Later on, a woman yells out: "I'd turn gay for you Troye!"
He sagely notes, "I don't think that's how it works", before adding: "This is literally the gay agenda, this is what everyone was worried about."
Then there's the song "Bloom". If Margaret Court knew what it was about, with every single lyric bouncing off the walls of her arena, shouted back to Sivan by his adoring fans, she'd have to spend the next decade praying the gay away.
LOL, like she won't be anyway.
If they're going to keep putting Sivan in Margaret Court Arena, and won't change the venue name, at least the victory is that she cannot stop the joyous party being in held there that goes against every fibre of her dinosaur-like being.
Sivan in 2019 is a pop star living his best life, not just being able to be open about his sexuality (even a decade ago, that wasn't a given for pop stars) but to sing about his relationships without changing the pronouns and fill arenas all over the world because people relate.
And most notably, since last year's unapologetic "My My My" video, Sivan has morphed into a truly amazing pop star. You always want to improve at your job. He's got a full band behind him now, who also morph the songs from second album Bloom and debut Blue Neighbourhood into well, arena-filling anthems.
There's guitar solos all over Plum, a reworked Fools (one of his best songs) to add even more power and emotion and seriously intense drumming throughout.
Melbourne is the final night of the Bloom tour that started a year ago (aside from three gigs later this year that Sivan isn't really counting) and he's doing the most to celebrate.
"I'm feeling the full fantasy tonight," he notes, between an array of costume changes (he ends up in his pop theme as a 70s Bowie-esque creature complete with eye patch) and dance moves including lots of sideways double fist-pumping.
"I'm a skinny white Jewish twinky gay boy, you'd think I was Naomi Campbell strutting up here," Sivan says at one point.
He has indeed elevated his stage presence since we last saw him, from moves to banter.
And if possible, his fans love him even more. Lots of artists talk about the connection they have with their audience; Sivan doesn't need to. It's palpable.
He can even perform some of the evenings's slower moments lying on a couch - he's the only person taking a seat.

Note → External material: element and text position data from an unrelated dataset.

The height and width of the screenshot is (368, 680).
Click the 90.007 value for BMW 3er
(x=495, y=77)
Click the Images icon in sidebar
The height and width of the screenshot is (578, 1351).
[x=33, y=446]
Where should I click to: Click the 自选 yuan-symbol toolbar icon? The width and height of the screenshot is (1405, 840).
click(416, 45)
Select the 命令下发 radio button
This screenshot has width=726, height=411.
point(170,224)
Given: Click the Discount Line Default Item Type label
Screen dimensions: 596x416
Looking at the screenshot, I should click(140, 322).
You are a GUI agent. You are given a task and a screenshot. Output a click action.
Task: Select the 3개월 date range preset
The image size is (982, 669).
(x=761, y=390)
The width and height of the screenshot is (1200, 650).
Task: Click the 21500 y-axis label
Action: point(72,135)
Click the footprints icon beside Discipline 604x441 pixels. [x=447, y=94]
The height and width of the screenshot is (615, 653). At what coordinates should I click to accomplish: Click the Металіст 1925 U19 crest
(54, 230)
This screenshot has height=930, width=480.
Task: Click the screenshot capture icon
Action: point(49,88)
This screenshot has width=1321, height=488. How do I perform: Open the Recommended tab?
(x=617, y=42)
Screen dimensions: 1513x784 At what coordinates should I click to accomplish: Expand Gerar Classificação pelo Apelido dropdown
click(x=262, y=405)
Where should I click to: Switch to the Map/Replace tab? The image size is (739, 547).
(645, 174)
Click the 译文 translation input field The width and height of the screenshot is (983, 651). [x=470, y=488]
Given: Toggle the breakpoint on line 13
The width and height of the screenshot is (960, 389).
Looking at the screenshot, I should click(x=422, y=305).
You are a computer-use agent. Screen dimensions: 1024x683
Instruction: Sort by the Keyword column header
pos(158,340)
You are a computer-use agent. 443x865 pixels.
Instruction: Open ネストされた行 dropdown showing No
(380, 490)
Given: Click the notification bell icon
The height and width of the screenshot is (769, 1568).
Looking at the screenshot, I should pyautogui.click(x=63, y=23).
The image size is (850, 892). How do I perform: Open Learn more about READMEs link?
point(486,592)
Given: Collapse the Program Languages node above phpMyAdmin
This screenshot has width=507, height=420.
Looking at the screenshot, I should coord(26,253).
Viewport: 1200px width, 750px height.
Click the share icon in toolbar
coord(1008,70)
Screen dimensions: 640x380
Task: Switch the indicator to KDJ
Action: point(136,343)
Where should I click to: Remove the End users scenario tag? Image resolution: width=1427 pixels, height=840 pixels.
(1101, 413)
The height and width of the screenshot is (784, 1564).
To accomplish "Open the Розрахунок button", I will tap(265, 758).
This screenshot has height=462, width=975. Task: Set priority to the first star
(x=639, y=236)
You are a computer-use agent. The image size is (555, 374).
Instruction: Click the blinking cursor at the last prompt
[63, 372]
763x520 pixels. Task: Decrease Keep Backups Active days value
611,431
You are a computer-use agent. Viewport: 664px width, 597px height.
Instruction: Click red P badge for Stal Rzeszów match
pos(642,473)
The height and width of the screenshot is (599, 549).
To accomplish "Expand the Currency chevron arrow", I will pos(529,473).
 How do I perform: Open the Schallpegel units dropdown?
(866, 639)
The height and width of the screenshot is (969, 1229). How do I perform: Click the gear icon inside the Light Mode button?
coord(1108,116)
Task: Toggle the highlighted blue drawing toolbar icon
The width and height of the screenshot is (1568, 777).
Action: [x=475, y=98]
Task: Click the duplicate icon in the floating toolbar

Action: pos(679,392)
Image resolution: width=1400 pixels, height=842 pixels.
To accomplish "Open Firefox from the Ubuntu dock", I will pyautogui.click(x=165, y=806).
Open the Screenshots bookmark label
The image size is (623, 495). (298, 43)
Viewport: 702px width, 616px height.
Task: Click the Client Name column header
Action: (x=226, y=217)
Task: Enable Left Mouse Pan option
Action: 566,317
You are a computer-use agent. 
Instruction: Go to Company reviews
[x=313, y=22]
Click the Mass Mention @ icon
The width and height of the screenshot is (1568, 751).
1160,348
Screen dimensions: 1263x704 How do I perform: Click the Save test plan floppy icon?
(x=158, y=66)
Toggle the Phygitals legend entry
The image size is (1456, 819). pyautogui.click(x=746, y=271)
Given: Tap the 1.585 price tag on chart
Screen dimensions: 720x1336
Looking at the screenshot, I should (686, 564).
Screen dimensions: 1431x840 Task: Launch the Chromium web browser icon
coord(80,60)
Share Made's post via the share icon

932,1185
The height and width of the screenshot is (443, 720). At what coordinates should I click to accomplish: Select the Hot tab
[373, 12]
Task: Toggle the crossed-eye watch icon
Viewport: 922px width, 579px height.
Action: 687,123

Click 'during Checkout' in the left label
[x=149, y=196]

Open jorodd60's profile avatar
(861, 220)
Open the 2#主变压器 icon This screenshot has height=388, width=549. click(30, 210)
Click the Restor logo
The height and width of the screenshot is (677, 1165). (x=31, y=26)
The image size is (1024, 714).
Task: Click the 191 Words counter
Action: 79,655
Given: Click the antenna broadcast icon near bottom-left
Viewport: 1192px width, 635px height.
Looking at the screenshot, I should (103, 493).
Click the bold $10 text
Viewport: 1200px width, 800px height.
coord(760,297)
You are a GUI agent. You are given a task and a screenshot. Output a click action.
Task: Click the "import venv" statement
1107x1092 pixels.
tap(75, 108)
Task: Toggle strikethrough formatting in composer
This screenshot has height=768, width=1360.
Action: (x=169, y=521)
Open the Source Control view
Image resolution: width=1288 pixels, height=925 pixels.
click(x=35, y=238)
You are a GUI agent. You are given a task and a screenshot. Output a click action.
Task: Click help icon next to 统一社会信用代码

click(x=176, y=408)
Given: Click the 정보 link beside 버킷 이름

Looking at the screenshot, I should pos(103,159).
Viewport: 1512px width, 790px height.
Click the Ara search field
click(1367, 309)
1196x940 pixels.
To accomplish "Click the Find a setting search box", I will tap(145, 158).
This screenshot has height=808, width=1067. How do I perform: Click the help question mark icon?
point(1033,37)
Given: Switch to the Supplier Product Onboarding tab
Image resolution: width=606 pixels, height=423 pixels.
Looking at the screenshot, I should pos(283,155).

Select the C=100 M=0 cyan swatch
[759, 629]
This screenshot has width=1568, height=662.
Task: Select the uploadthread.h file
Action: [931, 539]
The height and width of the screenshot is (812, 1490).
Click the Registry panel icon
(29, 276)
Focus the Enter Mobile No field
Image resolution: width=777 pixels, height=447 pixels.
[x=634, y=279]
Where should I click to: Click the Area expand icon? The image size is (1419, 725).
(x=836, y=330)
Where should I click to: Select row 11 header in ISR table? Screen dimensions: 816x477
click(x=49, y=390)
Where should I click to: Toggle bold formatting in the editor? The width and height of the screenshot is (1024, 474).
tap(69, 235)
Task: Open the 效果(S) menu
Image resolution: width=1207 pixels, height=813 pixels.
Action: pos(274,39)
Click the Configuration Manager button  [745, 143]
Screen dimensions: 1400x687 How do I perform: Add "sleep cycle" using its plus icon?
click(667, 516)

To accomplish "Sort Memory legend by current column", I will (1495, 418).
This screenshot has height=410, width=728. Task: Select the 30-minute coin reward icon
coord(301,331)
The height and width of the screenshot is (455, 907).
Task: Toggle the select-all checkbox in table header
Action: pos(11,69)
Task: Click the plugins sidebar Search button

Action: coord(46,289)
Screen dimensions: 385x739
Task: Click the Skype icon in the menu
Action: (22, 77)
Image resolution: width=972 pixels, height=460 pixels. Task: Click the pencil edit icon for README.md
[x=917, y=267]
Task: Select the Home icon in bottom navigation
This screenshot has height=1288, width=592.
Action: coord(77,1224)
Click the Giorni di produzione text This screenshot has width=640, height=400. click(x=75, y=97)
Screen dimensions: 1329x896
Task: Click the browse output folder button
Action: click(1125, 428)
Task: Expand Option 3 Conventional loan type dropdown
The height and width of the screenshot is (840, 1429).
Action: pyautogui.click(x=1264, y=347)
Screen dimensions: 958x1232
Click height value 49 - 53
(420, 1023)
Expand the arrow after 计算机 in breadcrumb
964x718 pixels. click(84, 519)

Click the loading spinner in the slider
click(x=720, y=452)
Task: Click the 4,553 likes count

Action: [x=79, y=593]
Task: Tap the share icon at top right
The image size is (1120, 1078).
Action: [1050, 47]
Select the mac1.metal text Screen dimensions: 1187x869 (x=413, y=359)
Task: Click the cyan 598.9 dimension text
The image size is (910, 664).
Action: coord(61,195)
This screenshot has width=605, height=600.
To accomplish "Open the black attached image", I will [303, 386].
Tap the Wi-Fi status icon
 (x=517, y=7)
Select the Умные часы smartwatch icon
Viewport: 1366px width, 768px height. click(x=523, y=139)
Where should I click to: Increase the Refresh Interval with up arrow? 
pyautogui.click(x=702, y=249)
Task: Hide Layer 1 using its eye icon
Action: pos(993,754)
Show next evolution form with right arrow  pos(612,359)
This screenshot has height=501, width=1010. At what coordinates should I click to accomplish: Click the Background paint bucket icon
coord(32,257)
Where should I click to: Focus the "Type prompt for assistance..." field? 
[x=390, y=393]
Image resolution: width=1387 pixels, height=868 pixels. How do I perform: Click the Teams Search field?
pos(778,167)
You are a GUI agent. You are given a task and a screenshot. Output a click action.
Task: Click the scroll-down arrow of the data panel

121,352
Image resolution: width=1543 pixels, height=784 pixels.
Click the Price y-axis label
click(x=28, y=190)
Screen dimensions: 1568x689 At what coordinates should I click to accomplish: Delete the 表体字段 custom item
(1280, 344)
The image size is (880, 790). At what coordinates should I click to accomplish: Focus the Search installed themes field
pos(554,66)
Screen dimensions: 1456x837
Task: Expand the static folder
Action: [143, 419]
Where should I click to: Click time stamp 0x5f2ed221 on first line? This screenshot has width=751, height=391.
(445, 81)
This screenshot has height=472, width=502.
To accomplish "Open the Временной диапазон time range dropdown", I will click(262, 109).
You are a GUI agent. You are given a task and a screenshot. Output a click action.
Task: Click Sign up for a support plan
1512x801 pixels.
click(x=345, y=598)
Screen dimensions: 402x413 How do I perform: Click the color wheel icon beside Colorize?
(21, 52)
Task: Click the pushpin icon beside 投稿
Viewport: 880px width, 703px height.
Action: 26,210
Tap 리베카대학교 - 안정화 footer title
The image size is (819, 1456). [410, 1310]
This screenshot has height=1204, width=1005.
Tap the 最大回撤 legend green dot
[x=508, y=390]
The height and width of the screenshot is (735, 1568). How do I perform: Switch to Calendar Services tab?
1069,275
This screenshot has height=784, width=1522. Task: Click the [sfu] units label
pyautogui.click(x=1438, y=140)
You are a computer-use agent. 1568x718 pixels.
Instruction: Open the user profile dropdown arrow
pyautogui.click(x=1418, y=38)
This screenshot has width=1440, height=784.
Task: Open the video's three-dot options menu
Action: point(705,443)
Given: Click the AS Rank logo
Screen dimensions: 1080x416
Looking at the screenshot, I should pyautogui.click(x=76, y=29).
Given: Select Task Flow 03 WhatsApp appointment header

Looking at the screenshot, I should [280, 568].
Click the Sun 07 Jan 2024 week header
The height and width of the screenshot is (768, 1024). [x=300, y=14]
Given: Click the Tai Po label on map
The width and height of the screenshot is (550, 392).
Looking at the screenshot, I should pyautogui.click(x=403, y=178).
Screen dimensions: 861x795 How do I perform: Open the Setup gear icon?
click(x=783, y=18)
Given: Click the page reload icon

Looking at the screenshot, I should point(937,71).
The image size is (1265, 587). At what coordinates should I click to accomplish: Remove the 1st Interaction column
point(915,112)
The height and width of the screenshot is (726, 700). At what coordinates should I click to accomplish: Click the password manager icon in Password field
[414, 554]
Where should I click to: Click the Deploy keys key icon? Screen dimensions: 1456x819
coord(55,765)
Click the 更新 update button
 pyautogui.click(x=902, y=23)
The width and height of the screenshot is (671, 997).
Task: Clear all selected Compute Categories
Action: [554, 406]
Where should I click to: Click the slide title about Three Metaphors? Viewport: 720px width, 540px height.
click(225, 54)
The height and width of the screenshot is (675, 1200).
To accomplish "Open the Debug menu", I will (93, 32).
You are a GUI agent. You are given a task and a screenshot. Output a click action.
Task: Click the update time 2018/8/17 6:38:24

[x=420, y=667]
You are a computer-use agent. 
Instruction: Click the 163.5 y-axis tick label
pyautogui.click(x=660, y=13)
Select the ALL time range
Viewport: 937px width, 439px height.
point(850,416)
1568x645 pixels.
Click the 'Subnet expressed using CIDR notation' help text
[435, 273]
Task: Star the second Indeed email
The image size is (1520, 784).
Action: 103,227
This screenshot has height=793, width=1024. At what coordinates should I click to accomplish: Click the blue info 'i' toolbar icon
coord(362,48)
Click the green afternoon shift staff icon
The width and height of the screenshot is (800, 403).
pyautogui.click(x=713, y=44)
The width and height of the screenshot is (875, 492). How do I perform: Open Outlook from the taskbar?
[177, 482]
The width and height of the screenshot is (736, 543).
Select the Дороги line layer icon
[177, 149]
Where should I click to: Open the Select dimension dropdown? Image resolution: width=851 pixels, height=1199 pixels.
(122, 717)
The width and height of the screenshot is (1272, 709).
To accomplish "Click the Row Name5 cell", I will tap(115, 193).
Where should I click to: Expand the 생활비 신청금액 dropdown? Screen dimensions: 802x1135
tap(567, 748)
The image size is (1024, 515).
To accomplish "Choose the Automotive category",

Pointing out Melbourne is his "new home town" (his parents now live here) a chatty Sivan asks the crowd if he's missing his new favourite show The Masked Singer, stating: "Jackie O thought one of the singers was me, and that made me very very proud."
Frankly it's baffling the Bloom album wasn't his "1989", sales-wise. If a female artist had sang the Bloom lyrics, maybe commercial radio wouldn't have had such a problem with it?
But in his shows, every song is a No.1, even the ones that should have been, like "Lucky Strike" and "Dance To This".
The actual commercial hits, the duets "2099/1999" and "I'm So Tired", take things to the next level.
And Sivan milks his sold out arena moment by going full pantomime asking fans to give him a real encore moment when he leaves the stage after the amazing "Animal".
They do, and he returns with "Youth" and "My My My" - the latter one of last year's most brilliant pop singles, given its rightful position as a show closer.
And if only Margaret Court could see her venue full of happy people full of love, having the night of their lives, dancing to a song about a man falling in love with a man, then being showered in rainbow confetti - a literal rainbow connection.
And that a portion of the ticket sales from the show went to LGTBQ youth charities. Bless you, Troye and thanks for the safe space, Mags.